However, the search for materials that combine stability, tunability and high performance in the near-infrared (NIR) region, a crucial window for telecommunications and sensing, remains a significant challenge. Prof. Yuen Hong TSANG, Associate Head and Professor of the Department of Applied Physics at The Hong Kong Polytechnic University, and his research team introduce a new class of 2D quantum materials, the mercury(II)-acetylide frameworks (Hg–H₂TPP), which not only overcome many of the limitations of existing materials but also open up exciting possibilities for switchable nonlinear optics and ultrafast laser technologies.

This study, published in Carbon [1], aims to design, synthesise and characterise a novel D-π-A-structured 2D material, Hg–H₂TPP, engineered for high-performance nonlinear optics and ultrafast photonics in the NIR region. By integrating heavy mercury(II) ions into a porphyrin-containing graphdiyne framework, the team has developed a material with remarkable optical properties, including strong and tuneable nonlinear absorption, rapid carrier dynamics and the ability to function as both a saturable absorber and an optical limiter. These features are critical for the development of advanced photonic devices such as Q-switched and mode-locked lasers, which are essential for telecommunications, high-precision measurements and quantum information processing.

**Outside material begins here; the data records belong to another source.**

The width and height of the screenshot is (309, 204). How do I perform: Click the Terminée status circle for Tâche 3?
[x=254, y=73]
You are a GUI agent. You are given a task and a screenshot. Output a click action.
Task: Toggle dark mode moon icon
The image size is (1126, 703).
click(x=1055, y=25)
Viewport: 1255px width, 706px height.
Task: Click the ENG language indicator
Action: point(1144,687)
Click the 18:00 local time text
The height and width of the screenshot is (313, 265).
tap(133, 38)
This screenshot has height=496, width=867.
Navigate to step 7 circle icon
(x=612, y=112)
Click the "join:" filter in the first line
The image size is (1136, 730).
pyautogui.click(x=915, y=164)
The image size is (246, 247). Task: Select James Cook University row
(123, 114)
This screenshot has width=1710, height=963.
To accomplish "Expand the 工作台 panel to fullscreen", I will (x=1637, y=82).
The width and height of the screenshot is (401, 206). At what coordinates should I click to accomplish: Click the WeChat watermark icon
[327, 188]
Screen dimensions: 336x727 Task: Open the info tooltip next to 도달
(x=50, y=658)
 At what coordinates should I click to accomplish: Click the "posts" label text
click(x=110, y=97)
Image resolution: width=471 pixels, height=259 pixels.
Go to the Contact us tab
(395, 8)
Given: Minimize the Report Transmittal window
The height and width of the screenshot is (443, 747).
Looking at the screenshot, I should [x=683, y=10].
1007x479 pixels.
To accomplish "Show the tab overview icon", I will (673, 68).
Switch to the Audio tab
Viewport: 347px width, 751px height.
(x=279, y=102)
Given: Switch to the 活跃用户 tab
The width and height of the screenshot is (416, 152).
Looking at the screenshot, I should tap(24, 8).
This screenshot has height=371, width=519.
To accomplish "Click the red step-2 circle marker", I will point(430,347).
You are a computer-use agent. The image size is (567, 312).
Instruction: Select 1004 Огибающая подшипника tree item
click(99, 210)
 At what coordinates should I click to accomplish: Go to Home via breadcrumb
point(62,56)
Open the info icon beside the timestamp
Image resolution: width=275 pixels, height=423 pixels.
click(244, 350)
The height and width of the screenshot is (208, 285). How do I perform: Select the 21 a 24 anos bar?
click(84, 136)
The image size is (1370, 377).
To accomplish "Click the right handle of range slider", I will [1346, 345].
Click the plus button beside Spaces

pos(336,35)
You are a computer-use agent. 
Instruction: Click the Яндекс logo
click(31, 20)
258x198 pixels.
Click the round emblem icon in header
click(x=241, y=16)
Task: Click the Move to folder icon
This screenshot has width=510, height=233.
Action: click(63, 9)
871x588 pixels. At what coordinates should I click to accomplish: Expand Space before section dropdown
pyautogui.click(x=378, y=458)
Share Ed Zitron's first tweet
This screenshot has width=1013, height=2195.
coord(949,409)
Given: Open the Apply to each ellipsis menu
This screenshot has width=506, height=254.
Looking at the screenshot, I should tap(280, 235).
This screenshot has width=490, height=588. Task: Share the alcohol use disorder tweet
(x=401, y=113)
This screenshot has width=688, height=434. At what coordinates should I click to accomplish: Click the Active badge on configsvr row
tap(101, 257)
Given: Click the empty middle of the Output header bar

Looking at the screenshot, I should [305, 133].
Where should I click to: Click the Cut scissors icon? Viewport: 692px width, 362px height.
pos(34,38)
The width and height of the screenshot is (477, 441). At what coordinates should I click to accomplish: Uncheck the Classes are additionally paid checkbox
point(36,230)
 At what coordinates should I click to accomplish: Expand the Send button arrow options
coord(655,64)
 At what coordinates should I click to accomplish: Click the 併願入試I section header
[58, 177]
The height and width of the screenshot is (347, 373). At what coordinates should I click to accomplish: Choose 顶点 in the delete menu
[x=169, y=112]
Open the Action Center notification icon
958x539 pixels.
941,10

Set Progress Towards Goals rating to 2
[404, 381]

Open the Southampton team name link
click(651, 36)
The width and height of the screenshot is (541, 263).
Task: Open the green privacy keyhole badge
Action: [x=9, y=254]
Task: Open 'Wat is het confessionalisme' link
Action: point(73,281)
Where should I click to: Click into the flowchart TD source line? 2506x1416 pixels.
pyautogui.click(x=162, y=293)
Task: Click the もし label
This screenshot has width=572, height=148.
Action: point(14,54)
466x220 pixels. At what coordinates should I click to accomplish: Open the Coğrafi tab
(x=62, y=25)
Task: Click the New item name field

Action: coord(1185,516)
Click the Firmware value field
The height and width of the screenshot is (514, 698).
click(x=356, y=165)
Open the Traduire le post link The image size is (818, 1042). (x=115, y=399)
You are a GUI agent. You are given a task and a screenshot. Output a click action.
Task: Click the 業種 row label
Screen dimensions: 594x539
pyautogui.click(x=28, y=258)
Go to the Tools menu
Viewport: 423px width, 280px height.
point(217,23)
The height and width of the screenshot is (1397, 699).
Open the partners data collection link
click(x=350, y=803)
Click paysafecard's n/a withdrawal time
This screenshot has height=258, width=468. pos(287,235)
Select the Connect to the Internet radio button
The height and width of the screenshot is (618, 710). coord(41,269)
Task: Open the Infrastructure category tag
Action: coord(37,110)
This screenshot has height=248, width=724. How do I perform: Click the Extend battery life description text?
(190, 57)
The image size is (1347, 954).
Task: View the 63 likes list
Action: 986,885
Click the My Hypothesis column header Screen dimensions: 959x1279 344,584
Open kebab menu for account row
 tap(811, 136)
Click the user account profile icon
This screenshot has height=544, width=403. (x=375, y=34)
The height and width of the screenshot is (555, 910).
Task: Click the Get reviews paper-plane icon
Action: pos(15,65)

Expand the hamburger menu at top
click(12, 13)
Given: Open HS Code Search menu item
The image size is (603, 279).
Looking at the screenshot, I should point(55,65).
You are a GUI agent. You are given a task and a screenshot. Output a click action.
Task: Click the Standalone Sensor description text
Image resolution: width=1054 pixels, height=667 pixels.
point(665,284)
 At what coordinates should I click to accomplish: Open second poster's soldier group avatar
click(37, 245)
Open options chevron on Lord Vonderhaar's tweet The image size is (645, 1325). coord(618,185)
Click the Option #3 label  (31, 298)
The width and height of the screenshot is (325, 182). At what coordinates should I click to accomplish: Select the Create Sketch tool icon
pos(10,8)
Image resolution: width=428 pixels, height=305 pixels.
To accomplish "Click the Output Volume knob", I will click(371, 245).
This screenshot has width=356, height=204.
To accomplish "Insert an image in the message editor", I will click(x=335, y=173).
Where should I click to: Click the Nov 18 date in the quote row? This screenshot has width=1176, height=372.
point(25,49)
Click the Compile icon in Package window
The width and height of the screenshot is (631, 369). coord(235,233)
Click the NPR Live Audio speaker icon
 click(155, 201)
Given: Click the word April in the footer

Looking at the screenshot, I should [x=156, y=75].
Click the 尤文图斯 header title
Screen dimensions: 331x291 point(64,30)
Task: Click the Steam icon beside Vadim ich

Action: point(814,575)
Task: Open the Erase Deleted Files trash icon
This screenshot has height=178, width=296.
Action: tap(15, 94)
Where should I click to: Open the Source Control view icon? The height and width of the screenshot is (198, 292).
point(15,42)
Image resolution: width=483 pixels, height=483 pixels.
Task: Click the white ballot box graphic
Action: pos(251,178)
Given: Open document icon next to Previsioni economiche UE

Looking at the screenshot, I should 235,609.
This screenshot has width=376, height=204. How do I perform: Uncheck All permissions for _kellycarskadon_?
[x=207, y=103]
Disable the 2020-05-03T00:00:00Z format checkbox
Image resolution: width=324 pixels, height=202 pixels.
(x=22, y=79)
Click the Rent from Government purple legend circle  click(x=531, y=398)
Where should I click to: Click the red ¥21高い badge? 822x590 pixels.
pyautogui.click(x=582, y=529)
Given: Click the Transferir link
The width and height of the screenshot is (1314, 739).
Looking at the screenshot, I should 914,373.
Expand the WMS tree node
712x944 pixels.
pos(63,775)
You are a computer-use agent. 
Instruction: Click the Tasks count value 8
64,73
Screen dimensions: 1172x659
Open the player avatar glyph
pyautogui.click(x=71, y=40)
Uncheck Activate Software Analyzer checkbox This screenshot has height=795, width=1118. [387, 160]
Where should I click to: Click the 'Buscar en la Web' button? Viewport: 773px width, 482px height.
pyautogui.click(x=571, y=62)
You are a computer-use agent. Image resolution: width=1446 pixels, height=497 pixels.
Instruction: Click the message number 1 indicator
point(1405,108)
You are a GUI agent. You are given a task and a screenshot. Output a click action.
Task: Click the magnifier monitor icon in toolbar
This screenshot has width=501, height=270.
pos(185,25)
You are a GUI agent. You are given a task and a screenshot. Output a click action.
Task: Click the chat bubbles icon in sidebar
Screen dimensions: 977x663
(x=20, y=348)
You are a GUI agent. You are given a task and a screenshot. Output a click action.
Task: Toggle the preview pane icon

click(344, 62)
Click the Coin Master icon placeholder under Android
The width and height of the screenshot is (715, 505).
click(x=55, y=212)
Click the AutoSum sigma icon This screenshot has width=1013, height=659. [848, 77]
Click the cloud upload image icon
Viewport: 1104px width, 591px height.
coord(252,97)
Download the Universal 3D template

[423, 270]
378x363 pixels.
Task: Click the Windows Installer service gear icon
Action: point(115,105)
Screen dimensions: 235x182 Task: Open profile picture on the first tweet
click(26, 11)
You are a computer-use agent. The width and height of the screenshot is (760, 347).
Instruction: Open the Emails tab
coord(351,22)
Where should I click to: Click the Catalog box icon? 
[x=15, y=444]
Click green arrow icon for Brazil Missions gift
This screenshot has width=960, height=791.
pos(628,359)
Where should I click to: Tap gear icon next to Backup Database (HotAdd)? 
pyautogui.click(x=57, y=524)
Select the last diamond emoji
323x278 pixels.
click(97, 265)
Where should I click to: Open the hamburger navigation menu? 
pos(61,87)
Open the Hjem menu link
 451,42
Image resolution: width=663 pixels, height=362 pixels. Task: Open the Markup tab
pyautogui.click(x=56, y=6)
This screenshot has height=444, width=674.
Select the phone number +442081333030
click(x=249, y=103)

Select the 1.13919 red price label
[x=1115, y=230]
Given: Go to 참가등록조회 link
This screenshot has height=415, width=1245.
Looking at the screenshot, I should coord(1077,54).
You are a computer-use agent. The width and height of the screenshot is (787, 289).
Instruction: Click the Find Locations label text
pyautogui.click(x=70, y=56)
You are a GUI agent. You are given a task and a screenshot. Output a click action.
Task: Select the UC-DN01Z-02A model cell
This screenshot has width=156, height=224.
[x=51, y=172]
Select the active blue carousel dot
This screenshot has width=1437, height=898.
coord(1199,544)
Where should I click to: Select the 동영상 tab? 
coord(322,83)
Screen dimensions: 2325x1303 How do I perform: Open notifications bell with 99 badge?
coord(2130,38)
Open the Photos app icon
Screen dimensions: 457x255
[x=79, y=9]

The study demonstrates that the newly synthesised Hg–H₂TPP nanosheets possess a combination of properties highly desirable for advanced photonic applications. Through careful synthesis and exfoliation, the team created ultrathin, uniform nanosheets with well-defined crystalline structure and homogeneous elemental distribution. The incorporation of heavy Hg(II) ions into the porphyrin-containing framework resulted in strong and extended near-infrared absorption, as well as enhanced photoluminescence, distinguishing Hg–H₂TPP from its organic ligand counterpart. 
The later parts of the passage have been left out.